Site control requirements run parallel to the financial deposits. Developers must demonstrate 90% site control (ownership, lease, or development rights over the project land) when they enter the queue, and 100% site control by the facilities study stage.10Federal Register. Improvements to Generator Interconnection Procedures and Agreements Developers facing regulatory barriers to site control — such as projects on public land requiring agency approval — can post a cash deposit in lieu of demonstrating control, ranging from $500,000 to $2 million depending on project size. The interconnection process alone can take several years, which is why experienced PPA buyers build substantial timeline buffers into their procurement planning.

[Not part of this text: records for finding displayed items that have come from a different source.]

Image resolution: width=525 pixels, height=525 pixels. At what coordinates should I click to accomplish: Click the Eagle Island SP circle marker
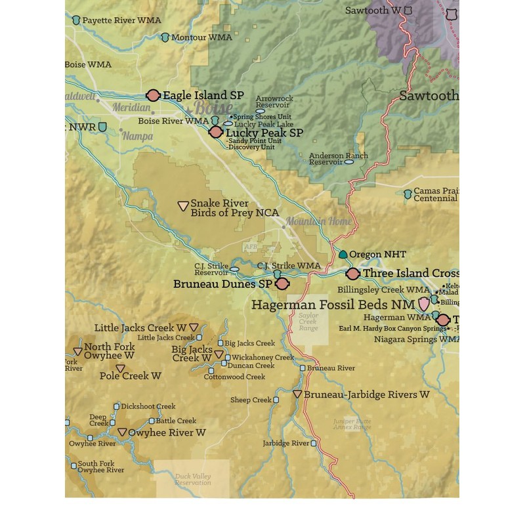tap(154, 95)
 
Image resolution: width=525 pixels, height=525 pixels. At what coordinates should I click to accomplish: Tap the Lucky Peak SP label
tap(264, 133)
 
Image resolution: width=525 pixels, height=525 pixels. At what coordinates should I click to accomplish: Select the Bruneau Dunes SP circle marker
tap(282, 284)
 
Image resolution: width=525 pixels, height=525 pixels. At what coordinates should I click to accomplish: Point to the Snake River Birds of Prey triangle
tap(183, 205)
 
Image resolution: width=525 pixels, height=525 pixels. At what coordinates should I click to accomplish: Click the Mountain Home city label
tap(318, 221)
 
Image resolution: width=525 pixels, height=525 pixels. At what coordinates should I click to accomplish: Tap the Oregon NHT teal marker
tap(343, 254)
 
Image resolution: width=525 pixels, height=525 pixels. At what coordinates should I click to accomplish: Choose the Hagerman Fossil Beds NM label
tap(333, 304)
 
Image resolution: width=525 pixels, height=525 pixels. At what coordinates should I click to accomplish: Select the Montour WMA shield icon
tap(165, 37)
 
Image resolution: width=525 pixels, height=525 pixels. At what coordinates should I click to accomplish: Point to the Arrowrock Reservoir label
tap(274, 102)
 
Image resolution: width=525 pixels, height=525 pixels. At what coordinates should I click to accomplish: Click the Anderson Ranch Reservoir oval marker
tap(348, 161)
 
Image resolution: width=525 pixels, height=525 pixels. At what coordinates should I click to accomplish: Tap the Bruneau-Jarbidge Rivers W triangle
tap(297, 394)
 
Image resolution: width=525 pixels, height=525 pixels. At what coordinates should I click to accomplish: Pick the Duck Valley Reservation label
tap(193, 479)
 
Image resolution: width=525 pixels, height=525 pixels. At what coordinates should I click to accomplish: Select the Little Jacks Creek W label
tap(140, 327)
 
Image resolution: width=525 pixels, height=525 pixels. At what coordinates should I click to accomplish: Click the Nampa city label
tap(138, 136)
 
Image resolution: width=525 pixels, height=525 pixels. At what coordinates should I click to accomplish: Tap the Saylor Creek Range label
tap(308, 322)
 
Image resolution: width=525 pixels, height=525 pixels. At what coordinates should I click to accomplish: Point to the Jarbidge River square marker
tap(314, 444)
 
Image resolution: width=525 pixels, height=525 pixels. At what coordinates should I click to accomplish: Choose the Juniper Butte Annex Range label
tap(352, 424)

Early Termination and Buyout Provisions

Most PPAs include provisions for the buyer to exit the contract before the full term expires, but the timing and price are deliberately structured to protect the project’s financing. Buyout options typically don’t become available until year seven of the contract or later, because the tax equity investors funding the project need enough time for their credits and depreciation benefits to vest. An early buyout that disrupts those tax benefits would unravel the project’s entire financing structure.

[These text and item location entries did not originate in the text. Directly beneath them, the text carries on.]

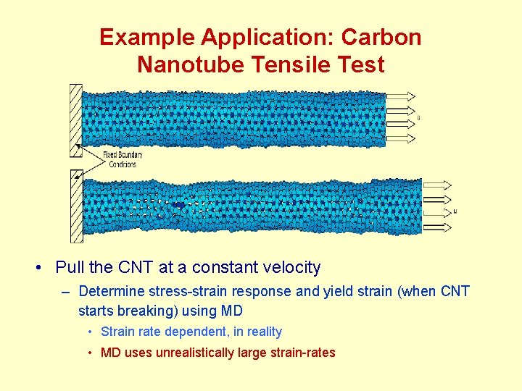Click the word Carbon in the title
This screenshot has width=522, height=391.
click(384, 38)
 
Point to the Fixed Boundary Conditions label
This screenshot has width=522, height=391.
click(123, 159)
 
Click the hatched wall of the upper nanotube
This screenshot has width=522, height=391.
click(75, 119)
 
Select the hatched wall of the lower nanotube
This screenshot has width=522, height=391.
click(75, 206)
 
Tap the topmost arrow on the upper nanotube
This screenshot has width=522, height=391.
click(401, 96)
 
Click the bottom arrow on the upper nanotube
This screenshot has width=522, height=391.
click(401, 138)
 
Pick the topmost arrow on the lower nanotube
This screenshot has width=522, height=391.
click(437, 185)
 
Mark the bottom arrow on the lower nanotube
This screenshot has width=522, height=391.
click(437, 228)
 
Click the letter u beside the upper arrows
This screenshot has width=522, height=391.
click(419, 117)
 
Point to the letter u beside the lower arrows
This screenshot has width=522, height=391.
click(455, 211)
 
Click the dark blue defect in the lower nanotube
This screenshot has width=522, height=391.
click(178, 206)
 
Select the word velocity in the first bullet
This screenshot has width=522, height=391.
click(289, 268)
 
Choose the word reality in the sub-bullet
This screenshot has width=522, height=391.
click(264, 332)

When buyouts are available, the price is usually set at fair market value of the system as assessed under IRS guidelines. This means the buyer is purchasing the physical generating equipment, not just terminating a service contract. Depending on the project’s age, remaining useful life, and current energy market conditions, the buyout price can range from a modest amount for aging equipment to a substantial premium for a well-performing project in a high-price market. Some contracts also allow assignment — transferring the buyer’s obligations to a new offtaker — which can be a less expensive alternative to a full buyout if the developer consents.

Default-triggered termination works differently. If the developer fails to meet performance guarantees, misses the commercial operation date beyond the grace period, or breaches other material obligations, the buyer can terminate the PPA and pursue damages. The developer’s construction or operations security deposit — posted at signing — serves as a first source of recovery, but the buyer retains the right to seek additional damages beyond that amount.